Supplied records:
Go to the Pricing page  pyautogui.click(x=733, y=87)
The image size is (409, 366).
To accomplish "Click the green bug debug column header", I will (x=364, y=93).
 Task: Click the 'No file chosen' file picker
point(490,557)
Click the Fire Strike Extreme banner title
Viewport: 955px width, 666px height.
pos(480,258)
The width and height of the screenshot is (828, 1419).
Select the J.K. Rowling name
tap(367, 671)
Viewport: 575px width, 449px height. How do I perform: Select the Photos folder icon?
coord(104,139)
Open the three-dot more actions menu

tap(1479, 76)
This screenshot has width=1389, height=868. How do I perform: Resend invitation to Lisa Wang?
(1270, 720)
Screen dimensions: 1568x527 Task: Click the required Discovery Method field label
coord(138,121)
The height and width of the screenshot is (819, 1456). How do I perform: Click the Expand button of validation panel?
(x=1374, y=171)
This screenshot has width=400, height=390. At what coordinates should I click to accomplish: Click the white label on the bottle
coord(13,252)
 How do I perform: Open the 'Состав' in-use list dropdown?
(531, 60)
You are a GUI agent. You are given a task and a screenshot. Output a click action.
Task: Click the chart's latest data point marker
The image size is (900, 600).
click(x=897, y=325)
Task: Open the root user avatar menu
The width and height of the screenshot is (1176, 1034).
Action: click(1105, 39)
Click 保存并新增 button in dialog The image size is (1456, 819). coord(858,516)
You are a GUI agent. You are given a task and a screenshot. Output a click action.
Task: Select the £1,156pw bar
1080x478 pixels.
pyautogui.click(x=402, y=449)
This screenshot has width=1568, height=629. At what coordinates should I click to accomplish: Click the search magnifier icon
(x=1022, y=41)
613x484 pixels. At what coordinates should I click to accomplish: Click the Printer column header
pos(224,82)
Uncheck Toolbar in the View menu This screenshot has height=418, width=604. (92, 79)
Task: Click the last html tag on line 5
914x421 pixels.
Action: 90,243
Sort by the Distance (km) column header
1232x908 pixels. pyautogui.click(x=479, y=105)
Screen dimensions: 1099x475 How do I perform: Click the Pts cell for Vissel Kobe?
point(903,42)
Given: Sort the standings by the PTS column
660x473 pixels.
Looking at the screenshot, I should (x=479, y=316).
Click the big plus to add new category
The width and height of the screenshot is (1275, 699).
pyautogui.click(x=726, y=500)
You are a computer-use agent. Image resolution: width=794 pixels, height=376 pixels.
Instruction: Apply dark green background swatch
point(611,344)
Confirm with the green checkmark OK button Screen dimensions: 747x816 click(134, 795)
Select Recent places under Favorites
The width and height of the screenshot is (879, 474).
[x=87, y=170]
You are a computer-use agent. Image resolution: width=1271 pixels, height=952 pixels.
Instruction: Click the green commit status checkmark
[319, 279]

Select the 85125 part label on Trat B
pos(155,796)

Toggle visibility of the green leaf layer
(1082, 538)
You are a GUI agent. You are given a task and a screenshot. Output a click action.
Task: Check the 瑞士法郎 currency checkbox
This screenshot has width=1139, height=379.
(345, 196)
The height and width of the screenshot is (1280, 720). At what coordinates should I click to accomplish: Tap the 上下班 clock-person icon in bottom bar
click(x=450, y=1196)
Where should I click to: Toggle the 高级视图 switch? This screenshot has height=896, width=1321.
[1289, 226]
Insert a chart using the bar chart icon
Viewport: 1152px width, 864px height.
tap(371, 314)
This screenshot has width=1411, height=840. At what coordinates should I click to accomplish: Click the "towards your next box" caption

What needs to be done:
For each line in the entries that holds "resolution", return that line.

Response:
You are a computer-use agent. Image resolution: width=794 pixels, height=376 pixels.
You are a computer-use agent. Image resolution: width=1271 pixels, height=952 pixels.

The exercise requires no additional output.